I rolled my eyes. “Right, Mom. I get it. Roger,” I spat.
“Hey,” she said, suddenly on guard. “Remember something. He loves you too. In the way, he knows how to love.”
“Right, ‘in the way he knows how,’ Mom,” I parroted back, almost mockingly. “Are you going to tell me, or not?”
Jaime let out a primal scream from the stage before grabbing the microphone stand and flinging it over his shoulder.
“What the fuck is UP, CBGB?!” He stood before the throng of screaming girls, holding his hands up in a reverent pose – Jesus Christ, Rock Star – and the higher he raised his hands, the louder the screams got.
He held all the power in the room – and he intended to put it to good use.
Bow to the Rock’n’Roll Messiah, read his face.
“Thank you for coming out tonight!” he screamed. “On the drums, we have the Reverend Dr.
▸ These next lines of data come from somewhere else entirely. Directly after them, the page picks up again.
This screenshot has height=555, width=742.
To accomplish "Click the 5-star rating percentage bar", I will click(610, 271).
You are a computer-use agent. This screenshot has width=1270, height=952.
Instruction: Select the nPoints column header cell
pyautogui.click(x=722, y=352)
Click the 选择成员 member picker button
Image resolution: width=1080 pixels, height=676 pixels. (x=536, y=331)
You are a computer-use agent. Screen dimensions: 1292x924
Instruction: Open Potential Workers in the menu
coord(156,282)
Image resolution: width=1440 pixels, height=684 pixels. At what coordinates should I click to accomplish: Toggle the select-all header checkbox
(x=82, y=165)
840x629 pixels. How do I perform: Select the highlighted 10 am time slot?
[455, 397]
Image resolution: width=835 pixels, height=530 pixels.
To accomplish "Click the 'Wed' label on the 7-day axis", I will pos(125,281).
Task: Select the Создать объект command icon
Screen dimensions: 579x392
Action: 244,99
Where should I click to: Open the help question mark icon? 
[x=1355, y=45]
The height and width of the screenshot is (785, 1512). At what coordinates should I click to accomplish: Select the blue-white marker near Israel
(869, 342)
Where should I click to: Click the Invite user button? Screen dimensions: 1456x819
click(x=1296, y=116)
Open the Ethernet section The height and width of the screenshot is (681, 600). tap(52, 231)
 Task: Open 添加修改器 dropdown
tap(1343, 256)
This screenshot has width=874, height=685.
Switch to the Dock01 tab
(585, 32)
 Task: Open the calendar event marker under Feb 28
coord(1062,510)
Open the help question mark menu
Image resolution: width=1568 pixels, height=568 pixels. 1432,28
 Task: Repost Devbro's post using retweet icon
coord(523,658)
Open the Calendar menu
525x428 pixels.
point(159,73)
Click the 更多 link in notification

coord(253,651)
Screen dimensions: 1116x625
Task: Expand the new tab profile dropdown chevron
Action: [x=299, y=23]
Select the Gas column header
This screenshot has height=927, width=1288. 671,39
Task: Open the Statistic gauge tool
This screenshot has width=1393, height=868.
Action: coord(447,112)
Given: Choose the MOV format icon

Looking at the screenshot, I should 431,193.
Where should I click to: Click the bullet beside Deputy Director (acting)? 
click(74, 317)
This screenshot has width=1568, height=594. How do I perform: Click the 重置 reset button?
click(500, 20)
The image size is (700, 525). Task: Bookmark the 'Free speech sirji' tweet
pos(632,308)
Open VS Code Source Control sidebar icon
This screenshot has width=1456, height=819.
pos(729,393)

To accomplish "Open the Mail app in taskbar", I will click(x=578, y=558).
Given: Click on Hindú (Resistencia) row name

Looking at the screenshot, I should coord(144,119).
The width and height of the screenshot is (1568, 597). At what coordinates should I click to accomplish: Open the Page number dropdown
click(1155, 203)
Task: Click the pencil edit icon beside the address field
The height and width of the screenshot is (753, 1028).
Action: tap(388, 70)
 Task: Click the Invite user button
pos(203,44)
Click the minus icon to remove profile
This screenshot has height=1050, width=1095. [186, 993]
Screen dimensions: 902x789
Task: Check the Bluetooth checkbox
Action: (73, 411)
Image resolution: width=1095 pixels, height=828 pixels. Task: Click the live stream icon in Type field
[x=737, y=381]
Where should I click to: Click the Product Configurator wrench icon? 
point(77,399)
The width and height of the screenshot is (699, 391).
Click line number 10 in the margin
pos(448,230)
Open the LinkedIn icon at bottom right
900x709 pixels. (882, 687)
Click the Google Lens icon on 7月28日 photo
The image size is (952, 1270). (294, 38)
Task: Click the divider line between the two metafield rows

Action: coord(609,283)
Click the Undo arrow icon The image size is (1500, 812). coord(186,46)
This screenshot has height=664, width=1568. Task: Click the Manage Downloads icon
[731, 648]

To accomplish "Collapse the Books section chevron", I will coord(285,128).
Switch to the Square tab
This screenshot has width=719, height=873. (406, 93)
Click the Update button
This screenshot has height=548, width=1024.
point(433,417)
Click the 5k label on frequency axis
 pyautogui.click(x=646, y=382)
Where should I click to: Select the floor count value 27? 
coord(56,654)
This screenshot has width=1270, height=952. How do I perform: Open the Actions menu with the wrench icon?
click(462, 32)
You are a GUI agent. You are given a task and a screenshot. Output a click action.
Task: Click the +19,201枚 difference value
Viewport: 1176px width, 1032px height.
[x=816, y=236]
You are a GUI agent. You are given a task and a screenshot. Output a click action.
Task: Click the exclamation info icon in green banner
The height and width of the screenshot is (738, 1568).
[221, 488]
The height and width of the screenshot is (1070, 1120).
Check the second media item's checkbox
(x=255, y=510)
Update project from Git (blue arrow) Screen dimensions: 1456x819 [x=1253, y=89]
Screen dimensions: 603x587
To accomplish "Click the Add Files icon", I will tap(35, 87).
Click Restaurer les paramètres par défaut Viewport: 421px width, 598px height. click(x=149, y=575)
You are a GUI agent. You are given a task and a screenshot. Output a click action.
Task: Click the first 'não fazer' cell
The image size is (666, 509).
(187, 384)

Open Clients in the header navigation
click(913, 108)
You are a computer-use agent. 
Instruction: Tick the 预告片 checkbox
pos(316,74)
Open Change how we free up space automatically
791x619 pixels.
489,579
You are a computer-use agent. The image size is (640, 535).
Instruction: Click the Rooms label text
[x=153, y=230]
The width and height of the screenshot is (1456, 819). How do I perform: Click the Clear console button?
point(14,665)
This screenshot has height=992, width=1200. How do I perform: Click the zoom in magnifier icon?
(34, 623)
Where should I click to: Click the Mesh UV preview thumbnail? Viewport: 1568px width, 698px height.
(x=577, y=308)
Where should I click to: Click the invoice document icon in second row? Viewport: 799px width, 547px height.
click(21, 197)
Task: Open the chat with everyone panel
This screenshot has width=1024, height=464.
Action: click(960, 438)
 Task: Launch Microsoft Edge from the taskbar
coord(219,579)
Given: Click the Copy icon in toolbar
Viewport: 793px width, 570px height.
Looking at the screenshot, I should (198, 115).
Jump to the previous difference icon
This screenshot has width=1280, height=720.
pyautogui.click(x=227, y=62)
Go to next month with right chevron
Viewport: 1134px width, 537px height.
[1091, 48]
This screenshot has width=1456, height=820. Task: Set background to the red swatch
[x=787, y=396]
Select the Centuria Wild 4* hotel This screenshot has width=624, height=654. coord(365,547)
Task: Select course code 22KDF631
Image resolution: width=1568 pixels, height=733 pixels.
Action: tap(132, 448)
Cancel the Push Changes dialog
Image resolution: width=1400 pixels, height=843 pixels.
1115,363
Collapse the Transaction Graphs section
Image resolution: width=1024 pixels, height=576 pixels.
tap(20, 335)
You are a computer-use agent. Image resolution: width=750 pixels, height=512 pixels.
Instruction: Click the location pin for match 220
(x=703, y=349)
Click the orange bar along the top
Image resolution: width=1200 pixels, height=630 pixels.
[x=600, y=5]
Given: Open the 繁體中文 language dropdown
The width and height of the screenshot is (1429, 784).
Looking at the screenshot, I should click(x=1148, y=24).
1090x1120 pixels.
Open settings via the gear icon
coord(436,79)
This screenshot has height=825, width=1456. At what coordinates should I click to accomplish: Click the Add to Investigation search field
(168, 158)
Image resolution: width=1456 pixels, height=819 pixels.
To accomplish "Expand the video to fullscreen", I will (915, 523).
Tom Newman!” He pointed to the drums behind him, and Tom Newman frantically churned out a beat that got louder and louder with each scream.
“And on the guitar, we have none other than William Motherfuckin’ Lynn!” He pointed to the lanky figure on his right, and the guitar took on a life of its own as it squealed to the rhythm of Tom’s drums.
Jaime’s movements were part serpentine – slithering and sliding – and part leonine – level, steady, stalking his prey and ready for the kill. He stood to his left and put his arm around the lean, strawberry blond figure who plucked absently at the bass guitar, setting the rhythm of this neo-pagan place of worship.
Welcome to the Bacchanalia, Jaime thought. Is everybody in? The ceremony is about to begin.
“And now,” said Jaime, “now I give to you – this motherfuckin’ bass player” – his voice got progressively louder – “the motherfucker of the year, he’s all about that motherfuckin’ bass, my dude, my homie, my pal, my best fuckin’ friend in the whole Universe” – his voice choked a little when he said that last statement, which surprised him, but at the same time, he knew it was the truth – “Jordaaaaaannnnn Barker!”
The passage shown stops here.